• _Work instruction_: Take from the records below each line that holds "Store".

• _Given entries_:

______

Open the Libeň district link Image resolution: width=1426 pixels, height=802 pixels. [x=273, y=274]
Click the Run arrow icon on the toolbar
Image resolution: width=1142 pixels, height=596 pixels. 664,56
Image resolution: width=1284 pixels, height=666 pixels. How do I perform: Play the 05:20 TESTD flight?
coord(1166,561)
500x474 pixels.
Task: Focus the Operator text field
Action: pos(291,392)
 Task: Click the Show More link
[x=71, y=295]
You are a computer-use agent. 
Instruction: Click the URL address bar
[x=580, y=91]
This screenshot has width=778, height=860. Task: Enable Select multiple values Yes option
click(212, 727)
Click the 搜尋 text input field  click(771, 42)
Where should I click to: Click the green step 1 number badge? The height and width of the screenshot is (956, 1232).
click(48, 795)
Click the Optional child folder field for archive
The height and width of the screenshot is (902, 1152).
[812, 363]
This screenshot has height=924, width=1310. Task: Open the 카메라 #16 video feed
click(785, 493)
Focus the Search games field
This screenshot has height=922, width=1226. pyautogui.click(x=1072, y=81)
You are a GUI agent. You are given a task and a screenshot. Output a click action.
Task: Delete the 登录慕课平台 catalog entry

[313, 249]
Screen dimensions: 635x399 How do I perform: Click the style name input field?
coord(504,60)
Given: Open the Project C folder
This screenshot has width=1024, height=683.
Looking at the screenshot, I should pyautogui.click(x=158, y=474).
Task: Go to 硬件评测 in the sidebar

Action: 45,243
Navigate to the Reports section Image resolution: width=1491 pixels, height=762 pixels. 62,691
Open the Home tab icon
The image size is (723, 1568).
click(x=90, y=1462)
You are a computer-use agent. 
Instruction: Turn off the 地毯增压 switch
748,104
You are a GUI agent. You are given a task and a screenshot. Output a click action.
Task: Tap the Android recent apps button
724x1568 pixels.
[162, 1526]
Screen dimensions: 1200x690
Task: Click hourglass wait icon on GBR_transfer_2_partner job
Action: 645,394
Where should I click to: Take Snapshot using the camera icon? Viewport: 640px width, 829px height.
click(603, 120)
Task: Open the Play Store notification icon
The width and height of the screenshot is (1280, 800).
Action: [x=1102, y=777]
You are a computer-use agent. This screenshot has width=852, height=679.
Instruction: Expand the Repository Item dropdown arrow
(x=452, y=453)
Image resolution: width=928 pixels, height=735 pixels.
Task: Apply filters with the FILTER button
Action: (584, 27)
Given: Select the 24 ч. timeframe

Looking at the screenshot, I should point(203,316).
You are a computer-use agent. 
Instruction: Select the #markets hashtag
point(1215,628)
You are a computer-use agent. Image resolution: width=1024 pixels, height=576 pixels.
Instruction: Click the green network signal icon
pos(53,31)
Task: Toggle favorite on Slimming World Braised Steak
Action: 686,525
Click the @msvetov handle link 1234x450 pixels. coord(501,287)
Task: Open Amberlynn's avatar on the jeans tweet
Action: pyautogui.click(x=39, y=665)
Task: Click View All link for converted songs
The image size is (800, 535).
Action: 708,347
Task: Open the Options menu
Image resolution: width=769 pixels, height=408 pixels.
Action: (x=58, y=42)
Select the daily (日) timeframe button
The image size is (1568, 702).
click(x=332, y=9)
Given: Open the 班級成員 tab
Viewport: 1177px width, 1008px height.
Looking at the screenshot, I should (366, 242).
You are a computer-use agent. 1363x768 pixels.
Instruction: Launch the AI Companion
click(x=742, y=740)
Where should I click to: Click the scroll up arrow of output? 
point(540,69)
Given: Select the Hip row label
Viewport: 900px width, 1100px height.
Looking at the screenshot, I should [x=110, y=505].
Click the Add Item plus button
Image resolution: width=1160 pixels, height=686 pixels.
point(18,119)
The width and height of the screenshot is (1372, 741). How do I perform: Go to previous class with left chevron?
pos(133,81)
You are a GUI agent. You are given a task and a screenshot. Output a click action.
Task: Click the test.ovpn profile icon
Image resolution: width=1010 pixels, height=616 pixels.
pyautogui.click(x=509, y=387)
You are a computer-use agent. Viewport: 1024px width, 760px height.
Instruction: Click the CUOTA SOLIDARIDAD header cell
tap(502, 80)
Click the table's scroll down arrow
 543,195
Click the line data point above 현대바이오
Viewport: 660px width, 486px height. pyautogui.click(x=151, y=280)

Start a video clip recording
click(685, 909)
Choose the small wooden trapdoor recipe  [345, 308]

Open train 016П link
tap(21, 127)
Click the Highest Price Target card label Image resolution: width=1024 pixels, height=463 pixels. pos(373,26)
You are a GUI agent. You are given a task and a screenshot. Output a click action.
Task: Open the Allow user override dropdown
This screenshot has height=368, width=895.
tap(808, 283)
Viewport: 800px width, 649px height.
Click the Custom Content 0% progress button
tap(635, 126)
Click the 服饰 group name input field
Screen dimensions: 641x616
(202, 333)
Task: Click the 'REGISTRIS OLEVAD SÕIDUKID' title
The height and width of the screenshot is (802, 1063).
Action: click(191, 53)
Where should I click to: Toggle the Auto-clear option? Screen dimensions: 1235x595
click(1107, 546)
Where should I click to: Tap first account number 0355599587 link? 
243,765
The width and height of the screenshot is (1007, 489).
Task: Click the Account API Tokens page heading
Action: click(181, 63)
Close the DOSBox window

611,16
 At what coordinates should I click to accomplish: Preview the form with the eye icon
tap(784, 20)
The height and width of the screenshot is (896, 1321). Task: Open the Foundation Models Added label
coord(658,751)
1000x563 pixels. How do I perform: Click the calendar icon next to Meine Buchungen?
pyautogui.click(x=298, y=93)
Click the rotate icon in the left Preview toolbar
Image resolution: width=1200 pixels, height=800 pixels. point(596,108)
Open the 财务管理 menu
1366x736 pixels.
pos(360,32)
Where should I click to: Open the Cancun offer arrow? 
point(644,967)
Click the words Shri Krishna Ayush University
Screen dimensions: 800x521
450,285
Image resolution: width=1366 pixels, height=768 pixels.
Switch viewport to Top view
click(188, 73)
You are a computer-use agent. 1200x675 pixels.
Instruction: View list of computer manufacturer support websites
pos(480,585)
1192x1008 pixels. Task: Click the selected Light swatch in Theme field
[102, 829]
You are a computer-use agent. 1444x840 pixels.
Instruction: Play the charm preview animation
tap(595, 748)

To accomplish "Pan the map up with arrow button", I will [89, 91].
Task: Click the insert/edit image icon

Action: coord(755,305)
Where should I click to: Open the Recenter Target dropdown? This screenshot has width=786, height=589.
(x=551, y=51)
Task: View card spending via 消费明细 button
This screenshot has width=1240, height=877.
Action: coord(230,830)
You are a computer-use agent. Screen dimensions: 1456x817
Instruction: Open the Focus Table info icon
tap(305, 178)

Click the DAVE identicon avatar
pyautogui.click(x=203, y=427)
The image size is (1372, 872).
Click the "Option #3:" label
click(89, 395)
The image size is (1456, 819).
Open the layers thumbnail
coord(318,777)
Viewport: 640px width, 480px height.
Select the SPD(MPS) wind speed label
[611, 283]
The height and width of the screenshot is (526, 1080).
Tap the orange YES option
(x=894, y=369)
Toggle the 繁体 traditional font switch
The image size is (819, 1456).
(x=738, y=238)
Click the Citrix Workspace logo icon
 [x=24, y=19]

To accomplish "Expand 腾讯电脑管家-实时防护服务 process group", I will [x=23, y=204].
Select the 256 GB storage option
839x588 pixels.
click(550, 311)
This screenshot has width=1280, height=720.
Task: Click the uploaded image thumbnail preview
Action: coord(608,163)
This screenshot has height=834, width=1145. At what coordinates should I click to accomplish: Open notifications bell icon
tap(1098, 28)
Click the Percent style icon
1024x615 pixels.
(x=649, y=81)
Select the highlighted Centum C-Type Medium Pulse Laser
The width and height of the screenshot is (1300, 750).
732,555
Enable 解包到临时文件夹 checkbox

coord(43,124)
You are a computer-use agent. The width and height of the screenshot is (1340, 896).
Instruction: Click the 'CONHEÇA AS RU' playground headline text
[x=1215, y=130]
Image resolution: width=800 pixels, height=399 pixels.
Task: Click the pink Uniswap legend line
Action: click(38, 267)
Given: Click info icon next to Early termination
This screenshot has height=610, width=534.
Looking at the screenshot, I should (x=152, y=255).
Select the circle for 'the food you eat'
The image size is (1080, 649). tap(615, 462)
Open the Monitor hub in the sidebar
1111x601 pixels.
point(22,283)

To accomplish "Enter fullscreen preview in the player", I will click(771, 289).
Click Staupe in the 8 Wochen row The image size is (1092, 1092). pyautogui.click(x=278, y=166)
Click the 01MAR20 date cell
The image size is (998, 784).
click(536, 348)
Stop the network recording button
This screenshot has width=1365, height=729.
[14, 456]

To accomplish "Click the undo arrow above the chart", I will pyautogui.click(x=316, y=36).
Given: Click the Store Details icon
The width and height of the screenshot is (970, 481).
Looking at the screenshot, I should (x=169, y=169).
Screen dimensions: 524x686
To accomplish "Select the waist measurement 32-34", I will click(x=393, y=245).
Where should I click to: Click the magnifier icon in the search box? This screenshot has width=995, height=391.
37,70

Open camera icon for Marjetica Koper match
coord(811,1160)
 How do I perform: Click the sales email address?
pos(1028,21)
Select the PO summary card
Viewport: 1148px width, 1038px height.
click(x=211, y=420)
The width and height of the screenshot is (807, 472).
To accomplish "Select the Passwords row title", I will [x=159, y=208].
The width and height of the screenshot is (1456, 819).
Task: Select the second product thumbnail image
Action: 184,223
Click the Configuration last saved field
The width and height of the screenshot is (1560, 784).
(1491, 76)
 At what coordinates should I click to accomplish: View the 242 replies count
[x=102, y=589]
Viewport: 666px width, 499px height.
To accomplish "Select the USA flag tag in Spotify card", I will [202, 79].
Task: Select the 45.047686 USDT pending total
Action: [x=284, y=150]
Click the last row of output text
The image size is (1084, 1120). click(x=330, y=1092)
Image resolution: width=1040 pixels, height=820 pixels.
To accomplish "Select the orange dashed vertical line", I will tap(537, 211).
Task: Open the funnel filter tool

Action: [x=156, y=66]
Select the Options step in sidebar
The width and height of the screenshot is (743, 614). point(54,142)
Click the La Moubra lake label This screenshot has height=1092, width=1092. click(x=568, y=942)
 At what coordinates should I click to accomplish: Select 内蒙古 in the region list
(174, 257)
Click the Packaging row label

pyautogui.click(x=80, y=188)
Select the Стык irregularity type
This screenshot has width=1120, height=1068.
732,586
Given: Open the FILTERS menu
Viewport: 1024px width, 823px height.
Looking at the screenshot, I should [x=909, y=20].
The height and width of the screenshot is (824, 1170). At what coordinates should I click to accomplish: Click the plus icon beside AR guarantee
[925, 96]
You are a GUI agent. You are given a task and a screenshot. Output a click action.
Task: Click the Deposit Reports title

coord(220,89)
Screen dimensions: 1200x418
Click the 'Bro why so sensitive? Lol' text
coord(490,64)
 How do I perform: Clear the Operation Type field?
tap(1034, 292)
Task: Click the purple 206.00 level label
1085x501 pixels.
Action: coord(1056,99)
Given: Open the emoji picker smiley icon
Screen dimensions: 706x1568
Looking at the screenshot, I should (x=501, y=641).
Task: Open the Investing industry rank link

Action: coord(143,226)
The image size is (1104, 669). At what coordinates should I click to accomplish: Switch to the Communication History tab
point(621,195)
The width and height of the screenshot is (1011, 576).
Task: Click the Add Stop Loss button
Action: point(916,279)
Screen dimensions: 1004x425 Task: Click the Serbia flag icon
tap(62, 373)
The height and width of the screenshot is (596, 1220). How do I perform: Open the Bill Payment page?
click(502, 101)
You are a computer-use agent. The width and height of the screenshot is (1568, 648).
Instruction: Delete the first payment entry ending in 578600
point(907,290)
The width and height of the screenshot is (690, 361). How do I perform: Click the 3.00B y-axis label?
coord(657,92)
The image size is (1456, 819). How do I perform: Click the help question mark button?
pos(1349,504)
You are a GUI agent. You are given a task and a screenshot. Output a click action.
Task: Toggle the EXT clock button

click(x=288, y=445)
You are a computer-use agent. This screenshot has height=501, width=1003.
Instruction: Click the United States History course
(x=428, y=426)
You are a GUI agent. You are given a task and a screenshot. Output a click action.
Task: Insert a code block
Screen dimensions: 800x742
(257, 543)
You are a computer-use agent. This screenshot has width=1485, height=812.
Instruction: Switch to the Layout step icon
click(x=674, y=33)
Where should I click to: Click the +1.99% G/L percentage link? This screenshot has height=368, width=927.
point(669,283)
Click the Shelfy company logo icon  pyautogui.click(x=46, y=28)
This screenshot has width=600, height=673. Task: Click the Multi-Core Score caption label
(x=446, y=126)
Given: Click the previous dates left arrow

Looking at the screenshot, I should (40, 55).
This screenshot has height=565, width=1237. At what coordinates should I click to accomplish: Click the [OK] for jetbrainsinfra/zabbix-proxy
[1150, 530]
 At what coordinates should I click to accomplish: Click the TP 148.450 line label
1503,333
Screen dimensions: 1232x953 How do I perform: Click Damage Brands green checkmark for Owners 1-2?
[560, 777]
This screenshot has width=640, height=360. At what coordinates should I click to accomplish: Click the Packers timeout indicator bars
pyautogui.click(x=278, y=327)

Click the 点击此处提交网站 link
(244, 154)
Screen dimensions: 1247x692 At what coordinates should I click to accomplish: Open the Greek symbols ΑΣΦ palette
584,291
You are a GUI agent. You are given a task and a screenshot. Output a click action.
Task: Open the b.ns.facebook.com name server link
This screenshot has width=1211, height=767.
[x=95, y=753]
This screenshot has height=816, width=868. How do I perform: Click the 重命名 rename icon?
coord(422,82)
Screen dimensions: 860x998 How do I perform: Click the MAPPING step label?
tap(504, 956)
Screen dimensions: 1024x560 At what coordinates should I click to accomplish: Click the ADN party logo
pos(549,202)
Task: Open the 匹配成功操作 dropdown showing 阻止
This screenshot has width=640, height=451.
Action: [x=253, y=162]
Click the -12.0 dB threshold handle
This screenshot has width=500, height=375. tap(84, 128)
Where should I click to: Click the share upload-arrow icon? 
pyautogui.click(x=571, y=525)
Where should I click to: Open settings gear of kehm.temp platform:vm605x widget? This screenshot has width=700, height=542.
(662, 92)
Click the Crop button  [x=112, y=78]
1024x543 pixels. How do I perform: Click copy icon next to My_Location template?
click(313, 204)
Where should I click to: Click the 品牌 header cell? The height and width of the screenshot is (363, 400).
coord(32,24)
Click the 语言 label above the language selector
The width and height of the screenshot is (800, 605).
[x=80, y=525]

______

• _Solution_:
Task: Open the Play Store notification icon
Given: Click the Store Details icon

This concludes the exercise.